Eisenhower and the Art-Architecture Complex
A controversial design for the Washington memorial to President Eisenhower has hit more than a bump—the project is nearly derailed. Now that even the typically avant-garde New Yorker has run an item weighing in against plans submitted by leading architect Frank Gehry, critics of his postmodern proposal may succeed in convincing Congress to reset the planning process.
That's what some family members—including Eisenhower son John and granddaughter Susan—have called for. The relatives have been joined by the National Civic Art Society, which advocates for traditional memorials. In 2011, the group even held an unofficial competition seeking alternative designs.
For the first time since plans for the memorial were revealed in 2010, Gehry's critics seem to have the upper hand. As the New Yorker's Jeffrey Frank explains, "the memorial, which so far has cost more than sixty-two million dollars—a sum that would have appalled the fiscally austere Eisenhower—has still produced little more than acrimony. It has managed to achieve something rare in Washington: in true bipartisan spirit, almost everyone hates it."
With members of Congress joining the Gehry critics, their rhetoric may now be backed by the power of the public purse.
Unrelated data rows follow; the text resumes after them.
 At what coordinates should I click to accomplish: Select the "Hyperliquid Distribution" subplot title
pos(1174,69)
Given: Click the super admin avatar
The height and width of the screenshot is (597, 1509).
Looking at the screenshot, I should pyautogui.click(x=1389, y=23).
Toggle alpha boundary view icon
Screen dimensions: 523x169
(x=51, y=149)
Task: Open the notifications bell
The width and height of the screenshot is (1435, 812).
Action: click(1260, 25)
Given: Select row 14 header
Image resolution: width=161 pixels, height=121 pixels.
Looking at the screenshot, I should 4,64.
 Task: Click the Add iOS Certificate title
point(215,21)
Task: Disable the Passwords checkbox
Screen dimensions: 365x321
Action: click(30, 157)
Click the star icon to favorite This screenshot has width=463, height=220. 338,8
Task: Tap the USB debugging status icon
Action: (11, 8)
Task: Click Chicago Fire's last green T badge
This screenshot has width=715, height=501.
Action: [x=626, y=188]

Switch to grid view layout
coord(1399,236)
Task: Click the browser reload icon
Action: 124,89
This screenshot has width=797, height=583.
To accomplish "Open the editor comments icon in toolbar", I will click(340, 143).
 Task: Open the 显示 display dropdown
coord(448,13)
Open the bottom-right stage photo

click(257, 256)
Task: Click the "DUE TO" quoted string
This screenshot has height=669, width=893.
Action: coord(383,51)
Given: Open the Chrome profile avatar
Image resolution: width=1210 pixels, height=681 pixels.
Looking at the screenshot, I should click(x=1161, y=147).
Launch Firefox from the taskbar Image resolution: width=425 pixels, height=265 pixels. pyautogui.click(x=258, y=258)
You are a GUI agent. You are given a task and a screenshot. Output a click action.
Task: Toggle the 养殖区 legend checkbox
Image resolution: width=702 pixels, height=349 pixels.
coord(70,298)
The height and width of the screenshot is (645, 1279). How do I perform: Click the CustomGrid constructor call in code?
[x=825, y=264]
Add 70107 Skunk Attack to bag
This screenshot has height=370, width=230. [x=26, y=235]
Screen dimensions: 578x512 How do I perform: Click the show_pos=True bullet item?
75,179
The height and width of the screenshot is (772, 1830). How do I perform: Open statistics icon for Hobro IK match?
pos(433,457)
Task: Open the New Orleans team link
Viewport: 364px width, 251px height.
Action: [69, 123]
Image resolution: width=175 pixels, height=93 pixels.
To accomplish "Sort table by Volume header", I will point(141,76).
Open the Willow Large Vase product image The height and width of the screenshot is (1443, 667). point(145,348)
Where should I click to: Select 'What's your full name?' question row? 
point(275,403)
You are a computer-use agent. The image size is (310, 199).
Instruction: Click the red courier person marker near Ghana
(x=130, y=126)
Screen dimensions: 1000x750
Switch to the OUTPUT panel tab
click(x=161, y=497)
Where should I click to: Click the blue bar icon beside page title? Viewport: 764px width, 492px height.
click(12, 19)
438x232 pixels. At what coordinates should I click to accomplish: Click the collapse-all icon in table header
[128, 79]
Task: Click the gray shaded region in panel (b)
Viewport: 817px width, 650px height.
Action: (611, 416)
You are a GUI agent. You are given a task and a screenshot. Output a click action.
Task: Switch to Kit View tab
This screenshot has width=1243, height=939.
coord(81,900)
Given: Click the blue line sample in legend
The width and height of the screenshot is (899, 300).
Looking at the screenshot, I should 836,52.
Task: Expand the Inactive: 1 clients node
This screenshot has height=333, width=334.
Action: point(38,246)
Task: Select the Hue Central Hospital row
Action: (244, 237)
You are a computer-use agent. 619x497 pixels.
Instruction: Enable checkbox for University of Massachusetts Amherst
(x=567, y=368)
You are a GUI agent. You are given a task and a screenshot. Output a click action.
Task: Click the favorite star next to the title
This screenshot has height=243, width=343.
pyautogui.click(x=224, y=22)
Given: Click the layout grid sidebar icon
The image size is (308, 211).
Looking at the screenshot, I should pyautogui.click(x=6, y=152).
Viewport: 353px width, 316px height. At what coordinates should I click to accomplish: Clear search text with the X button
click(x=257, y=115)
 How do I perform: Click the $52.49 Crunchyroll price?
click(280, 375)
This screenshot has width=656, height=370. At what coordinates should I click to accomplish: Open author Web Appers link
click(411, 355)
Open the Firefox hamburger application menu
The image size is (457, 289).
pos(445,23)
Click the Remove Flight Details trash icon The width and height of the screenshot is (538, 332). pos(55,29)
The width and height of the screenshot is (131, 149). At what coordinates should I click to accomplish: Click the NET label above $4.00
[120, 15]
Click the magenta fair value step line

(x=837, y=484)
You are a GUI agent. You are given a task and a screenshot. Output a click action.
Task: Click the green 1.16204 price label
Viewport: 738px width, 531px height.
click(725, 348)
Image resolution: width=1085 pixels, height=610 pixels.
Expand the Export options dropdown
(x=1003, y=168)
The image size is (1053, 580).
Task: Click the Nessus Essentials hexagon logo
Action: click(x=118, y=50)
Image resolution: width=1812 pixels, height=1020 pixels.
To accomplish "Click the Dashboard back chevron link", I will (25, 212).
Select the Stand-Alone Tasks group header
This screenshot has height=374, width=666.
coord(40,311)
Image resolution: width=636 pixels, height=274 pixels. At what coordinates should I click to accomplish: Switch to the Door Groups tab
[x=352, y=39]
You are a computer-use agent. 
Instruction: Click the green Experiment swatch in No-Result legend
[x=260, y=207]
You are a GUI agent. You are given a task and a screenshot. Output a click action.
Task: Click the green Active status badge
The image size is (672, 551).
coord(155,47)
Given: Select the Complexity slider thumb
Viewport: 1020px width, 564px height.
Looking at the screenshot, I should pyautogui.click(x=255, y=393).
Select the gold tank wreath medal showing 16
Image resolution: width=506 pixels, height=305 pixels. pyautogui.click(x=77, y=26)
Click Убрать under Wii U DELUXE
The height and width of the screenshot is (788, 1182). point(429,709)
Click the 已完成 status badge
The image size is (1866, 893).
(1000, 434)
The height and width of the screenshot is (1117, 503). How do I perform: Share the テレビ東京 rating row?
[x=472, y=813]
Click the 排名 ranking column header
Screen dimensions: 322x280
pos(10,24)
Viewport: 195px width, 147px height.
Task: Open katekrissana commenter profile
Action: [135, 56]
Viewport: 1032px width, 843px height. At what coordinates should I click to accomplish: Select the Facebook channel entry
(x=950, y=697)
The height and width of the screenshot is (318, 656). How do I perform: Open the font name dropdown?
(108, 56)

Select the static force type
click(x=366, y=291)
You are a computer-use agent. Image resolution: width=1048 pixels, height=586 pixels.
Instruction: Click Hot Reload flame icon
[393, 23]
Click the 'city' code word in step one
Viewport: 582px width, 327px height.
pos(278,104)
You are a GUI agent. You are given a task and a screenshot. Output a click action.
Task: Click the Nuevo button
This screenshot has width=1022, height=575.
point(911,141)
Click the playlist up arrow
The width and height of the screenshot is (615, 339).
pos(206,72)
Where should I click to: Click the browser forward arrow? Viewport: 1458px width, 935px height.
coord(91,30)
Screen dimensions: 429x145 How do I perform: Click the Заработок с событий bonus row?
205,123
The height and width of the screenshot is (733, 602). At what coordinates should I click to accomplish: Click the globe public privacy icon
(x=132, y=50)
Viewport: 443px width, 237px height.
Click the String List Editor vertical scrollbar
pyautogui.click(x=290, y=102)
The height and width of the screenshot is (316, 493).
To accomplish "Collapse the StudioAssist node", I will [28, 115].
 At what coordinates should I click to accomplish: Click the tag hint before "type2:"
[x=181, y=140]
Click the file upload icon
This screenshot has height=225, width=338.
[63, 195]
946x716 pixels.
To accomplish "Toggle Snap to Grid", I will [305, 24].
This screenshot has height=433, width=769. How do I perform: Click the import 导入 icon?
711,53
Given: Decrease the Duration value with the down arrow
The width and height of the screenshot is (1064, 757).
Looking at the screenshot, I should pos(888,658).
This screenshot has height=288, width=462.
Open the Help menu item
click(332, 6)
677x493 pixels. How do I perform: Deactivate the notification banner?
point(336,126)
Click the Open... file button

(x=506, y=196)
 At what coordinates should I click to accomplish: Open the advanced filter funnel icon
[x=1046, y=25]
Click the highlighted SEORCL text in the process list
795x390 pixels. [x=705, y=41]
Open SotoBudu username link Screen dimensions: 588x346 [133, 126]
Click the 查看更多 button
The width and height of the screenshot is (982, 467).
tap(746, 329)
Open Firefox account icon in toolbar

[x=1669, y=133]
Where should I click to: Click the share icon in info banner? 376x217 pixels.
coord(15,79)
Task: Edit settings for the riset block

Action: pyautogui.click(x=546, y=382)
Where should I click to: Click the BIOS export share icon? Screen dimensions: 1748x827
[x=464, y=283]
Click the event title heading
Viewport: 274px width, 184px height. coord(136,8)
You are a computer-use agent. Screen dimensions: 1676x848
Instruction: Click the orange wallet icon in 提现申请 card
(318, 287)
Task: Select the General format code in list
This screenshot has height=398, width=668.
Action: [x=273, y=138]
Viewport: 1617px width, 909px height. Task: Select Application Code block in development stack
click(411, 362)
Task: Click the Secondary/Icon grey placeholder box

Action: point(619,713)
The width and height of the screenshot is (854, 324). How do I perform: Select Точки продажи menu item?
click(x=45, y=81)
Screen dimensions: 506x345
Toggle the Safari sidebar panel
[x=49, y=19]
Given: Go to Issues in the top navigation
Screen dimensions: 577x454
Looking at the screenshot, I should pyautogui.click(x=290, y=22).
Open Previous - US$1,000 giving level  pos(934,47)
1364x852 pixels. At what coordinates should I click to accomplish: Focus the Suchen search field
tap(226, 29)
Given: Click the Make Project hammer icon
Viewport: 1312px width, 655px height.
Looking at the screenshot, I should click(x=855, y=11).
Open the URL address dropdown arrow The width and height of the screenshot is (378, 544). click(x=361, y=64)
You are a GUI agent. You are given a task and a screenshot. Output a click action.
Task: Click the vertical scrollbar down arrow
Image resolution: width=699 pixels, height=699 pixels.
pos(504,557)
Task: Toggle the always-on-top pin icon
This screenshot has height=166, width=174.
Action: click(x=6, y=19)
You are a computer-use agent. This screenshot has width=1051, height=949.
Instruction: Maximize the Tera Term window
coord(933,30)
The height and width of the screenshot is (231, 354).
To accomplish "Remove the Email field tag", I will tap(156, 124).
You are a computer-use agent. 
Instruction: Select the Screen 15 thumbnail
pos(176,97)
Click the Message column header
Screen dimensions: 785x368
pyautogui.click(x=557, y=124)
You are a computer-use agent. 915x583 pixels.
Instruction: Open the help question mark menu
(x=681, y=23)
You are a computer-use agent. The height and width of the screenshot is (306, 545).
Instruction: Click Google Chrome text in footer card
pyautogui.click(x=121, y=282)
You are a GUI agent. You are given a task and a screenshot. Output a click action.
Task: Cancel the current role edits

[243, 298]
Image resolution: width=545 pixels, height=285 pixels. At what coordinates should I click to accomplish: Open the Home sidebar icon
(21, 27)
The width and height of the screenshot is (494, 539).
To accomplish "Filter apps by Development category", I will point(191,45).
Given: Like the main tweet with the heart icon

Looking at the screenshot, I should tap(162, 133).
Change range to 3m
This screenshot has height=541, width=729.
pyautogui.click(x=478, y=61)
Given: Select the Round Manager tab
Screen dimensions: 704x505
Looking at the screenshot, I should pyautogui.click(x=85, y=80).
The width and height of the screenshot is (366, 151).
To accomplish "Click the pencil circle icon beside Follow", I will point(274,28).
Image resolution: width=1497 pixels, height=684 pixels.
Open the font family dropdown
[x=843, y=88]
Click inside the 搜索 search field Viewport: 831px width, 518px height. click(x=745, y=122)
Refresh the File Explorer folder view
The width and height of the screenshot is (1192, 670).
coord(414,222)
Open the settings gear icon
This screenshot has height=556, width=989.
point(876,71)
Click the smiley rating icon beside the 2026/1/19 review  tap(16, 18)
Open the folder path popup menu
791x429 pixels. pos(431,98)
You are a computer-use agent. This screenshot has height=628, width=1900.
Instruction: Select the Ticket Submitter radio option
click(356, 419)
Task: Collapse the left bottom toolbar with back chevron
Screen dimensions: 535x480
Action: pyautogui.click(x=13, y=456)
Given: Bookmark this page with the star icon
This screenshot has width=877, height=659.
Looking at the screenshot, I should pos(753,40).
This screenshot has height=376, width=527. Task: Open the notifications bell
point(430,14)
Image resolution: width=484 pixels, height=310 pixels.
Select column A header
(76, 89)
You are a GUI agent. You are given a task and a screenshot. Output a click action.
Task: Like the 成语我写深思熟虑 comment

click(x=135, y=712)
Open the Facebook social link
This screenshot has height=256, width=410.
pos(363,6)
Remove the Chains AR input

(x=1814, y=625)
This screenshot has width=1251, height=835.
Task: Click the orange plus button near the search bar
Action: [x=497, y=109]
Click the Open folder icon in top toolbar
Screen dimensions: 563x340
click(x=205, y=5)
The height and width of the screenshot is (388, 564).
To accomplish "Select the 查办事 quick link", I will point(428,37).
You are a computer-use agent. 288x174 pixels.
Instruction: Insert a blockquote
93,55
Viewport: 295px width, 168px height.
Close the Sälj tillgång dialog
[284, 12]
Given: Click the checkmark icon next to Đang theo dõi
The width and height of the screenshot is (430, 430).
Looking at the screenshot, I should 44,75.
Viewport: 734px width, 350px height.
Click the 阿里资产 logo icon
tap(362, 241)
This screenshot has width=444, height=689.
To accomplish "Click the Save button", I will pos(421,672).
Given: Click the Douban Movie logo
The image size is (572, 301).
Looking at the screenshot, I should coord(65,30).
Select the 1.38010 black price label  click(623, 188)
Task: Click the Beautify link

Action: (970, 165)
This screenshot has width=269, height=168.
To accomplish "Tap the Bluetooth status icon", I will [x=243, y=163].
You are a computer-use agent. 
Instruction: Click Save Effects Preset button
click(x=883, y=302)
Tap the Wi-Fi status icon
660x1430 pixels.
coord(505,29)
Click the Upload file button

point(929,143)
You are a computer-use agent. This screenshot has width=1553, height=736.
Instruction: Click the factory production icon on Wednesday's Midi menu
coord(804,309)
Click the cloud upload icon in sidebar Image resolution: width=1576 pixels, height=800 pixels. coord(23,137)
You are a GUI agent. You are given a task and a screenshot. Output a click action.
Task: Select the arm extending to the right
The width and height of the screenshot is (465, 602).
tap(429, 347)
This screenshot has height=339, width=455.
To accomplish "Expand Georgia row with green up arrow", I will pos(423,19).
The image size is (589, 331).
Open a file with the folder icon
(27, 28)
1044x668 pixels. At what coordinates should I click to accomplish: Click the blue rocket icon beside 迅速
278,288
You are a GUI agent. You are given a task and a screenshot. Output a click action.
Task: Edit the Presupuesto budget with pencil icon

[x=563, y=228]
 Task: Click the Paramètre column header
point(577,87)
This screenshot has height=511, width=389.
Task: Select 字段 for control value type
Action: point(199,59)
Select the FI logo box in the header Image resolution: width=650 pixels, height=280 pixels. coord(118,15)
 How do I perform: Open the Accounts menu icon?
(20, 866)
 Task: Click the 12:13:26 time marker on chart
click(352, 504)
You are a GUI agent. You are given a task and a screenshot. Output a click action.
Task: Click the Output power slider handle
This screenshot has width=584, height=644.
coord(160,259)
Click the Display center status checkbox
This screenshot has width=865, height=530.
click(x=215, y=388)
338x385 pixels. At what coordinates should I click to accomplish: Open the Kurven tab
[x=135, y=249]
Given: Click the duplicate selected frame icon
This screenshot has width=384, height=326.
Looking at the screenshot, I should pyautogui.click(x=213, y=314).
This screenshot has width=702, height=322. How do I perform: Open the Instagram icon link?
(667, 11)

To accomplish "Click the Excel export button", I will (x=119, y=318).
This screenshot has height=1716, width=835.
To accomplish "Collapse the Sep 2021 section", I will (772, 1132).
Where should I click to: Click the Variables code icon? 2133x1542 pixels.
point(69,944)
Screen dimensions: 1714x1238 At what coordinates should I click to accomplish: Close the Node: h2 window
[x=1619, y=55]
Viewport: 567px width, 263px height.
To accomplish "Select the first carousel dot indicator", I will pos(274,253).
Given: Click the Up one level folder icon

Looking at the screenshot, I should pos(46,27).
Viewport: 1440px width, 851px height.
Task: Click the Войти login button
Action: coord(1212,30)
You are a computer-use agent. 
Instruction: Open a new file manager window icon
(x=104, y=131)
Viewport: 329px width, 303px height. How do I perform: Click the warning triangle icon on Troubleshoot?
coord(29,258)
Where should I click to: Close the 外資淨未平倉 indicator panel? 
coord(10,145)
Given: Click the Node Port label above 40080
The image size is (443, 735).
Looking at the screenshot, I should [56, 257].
As the Times reports, "Rob Bishop, a Republican from Utah, has introduced legislation calling for a new design competition and the elimination of nearly $100 million in financing to complete the memorial." At least one Democrat, James P. Moran of Virginia, has also expressed skepticism about the Gehry design.
The parameters for a new design competition remain up for debate. Frank suggests that a "complete reboot" should look for inspiration in a crystal bowl Eisenhower received upon the first anniversary of his inauguration. The cup features engravings depicting Eisenhower as a boy from Kansas, West Point cadet, commander of the Normandy invasion and thirty-fourth president of the United States.
If a newly constituted memorial commission takes such an ornamental approach, they might consider turning to the architects represented in the National Civic Art Society competition. This type of traditional vocabulary is clearly outside the scope of a postmodernist like Gehry or any of his colleagues.
Whatever the aesthetic merits of Gehry and his fellow "starchitects," there is no question that their method has a monopoly on the market for prominent new construction. In his farewell address, the former general warned Americans about the corrosive effect of this kind of powerful coalition—his concern was the "military-industrial complex"—on our civic life. Today some describe the dominance of Gehry and others in the realm of design as the "art-architecture complex."
If the critics of Gehry succeed, a turn away from the monotony of the design establishment may go a long way toward capturing the spirit of the Eisenhower legacy.